======== Records for the task ========

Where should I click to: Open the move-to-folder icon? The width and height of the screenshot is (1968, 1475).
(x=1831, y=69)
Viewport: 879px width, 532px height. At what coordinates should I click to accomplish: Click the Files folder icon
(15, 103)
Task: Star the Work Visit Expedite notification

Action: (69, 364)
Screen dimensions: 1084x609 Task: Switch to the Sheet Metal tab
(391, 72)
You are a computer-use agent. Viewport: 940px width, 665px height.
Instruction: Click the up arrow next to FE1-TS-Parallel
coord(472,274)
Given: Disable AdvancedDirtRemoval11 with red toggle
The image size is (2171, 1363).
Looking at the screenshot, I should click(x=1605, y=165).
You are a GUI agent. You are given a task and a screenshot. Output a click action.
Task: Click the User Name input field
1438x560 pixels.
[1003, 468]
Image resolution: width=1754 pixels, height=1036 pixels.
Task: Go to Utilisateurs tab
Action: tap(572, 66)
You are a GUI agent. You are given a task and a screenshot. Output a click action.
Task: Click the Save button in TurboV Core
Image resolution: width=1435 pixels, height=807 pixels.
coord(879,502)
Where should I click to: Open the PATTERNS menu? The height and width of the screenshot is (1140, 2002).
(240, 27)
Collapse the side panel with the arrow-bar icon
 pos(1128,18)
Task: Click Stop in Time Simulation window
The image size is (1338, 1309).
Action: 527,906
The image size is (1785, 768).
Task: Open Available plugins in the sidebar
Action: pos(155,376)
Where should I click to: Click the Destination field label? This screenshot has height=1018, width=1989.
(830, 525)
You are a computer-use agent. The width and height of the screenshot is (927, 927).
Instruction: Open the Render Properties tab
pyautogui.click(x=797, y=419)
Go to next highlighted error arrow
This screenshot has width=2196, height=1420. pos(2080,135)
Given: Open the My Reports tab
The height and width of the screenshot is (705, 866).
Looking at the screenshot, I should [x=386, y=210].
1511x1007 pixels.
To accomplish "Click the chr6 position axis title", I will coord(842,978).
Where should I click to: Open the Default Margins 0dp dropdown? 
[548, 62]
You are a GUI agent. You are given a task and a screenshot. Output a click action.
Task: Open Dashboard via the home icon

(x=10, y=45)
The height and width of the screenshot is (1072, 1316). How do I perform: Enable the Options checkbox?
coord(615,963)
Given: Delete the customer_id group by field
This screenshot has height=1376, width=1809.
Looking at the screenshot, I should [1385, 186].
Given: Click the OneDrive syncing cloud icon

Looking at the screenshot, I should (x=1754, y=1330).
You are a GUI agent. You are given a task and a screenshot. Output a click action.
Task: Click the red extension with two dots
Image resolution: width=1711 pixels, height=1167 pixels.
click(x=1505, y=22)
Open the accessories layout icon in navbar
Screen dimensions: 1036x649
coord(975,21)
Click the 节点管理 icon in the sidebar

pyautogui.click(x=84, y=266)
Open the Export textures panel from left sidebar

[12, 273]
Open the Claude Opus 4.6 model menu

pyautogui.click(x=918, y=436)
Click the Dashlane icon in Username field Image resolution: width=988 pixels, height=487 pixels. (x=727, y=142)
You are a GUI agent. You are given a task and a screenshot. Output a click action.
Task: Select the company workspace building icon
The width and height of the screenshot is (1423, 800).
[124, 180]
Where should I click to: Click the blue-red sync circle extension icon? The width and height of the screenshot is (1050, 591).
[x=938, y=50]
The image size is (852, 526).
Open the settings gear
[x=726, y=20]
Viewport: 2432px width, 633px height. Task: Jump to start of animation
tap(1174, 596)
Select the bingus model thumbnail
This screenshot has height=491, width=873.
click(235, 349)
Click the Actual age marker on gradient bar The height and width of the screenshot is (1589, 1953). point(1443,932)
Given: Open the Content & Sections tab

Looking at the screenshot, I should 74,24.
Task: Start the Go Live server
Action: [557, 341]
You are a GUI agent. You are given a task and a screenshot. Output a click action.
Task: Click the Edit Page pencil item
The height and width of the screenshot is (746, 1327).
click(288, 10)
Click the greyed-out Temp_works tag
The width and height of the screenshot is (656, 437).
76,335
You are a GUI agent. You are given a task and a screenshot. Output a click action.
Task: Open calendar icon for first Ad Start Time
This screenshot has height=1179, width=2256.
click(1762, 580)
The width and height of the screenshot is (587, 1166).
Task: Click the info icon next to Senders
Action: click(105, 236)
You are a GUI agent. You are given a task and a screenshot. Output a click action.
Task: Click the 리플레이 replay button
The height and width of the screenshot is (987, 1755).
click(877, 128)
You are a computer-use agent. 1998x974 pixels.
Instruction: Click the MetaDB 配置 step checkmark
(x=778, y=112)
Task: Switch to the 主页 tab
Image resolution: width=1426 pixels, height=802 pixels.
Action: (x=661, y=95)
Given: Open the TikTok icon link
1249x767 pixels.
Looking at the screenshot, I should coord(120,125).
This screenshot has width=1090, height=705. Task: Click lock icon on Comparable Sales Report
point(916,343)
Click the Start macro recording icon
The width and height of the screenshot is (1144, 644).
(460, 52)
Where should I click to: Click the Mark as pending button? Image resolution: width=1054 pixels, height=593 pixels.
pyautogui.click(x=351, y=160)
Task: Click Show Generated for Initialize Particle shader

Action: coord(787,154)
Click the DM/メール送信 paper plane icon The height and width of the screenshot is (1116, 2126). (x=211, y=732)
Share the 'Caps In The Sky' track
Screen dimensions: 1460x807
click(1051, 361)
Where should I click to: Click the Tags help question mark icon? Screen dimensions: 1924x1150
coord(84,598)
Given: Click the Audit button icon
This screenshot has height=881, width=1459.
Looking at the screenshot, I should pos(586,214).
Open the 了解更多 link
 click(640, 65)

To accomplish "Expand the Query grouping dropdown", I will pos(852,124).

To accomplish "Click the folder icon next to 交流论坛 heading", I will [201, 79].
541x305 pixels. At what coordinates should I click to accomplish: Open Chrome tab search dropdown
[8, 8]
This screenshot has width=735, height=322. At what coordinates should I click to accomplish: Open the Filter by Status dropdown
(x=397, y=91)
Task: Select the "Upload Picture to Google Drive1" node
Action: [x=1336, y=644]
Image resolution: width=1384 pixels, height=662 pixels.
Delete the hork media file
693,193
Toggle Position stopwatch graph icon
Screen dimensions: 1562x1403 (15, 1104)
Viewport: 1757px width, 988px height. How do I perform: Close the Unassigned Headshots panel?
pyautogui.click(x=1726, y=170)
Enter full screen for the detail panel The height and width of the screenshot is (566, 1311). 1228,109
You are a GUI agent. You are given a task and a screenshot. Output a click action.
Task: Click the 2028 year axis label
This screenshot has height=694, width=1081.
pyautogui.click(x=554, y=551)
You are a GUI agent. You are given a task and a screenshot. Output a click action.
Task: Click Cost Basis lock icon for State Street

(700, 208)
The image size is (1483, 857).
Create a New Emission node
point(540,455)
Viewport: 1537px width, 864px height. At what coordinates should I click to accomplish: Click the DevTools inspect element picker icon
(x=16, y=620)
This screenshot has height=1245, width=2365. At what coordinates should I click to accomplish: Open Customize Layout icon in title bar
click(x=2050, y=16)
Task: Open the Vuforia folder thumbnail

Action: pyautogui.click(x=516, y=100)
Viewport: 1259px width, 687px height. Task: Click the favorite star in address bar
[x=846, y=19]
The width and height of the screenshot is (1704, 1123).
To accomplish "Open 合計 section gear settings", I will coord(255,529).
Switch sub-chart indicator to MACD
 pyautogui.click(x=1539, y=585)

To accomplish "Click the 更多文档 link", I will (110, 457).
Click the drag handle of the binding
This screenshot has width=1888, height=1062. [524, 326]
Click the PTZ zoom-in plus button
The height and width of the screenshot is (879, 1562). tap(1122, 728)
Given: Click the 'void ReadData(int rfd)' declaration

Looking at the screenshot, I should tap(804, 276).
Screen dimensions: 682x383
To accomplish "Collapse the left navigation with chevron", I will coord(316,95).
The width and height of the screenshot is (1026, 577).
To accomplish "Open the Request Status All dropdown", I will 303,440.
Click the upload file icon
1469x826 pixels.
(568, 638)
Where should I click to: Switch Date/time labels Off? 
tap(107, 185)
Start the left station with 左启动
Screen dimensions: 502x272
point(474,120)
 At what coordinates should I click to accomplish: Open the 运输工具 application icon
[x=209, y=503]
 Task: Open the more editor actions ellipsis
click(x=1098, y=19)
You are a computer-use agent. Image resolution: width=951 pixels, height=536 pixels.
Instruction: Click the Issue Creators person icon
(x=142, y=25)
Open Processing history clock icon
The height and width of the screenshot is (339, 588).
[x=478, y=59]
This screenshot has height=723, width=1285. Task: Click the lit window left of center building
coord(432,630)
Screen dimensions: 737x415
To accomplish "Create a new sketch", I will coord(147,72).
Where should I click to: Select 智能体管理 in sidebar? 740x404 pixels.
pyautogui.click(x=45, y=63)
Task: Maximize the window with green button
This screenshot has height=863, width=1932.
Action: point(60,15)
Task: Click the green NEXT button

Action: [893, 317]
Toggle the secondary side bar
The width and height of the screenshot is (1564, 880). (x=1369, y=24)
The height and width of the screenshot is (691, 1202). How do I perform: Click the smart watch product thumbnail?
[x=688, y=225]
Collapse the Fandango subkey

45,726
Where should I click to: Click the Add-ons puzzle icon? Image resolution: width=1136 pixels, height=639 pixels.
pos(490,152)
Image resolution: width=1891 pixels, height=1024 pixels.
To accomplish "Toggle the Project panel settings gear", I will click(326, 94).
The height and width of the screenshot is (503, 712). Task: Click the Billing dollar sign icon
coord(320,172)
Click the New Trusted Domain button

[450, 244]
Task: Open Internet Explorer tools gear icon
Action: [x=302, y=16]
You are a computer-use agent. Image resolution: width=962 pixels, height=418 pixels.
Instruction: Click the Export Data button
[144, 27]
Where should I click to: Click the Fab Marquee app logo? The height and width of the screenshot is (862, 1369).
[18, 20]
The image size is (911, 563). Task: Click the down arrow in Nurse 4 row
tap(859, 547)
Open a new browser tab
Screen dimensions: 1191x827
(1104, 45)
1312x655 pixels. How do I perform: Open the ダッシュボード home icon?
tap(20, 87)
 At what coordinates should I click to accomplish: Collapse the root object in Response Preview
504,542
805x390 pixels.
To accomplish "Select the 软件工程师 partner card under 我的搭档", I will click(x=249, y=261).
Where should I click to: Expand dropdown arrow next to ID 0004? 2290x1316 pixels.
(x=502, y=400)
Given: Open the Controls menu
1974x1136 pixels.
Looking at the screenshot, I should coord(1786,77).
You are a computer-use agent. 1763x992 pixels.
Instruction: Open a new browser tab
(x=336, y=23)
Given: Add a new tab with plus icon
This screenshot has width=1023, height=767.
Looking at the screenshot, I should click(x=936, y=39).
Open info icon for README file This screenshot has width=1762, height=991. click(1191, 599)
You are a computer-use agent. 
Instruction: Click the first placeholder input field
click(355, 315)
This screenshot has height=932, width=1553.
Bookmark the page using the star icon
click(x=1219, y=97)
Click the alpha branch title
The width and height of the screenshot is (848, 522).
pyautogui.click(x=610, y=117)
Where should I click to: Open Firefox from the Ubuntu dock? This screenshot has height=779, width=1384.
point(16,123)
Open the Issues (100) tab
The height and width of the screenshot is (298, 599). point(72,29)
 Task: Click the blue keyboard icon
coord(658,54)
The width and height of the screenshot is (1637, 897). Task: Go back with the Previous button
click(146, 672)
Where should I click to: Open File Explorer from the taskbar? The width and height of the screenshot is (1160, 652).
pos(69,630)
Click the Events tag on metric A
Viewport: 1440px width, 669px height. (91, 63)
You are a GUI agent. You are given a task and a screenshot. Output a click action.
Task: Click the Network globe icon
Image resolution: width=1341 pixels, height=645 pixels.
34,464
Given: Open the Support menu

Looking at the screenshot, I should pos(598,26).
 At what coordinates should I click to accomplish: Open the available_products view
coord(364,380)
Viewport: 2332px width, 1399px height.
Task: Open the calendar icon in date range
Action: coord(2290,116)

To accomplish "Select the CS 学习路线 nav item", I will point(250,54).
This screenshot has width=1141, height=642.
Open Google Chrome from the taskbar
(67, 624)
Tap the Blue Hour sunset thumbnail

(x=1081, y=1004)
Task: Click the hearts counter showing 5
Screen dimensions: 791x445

========

# [Exercise instructions]
Quote, word for word, every line from the top of the entries through the line that holds "You are a computer-use agent. Viewport: 940px".

# [Response to the exercise]
Where should I click to: Open the move-to-folder icon? The width and height of the screenshot is (1968, 1475).
(x=1831, y=69)
Viewport: 879px width, 532px height. At what coordinates should I click to accomplish: Click the Files folder icon
(15, 103)
Task: Star the Work Visit Expedite notification

Action: (69, 364)
Screen dimensions: 1084x609 Task: Switch to the Sheet Metal tab
(391, 72)
You are a computer-use agent. Viewport: 940px width, 665px height.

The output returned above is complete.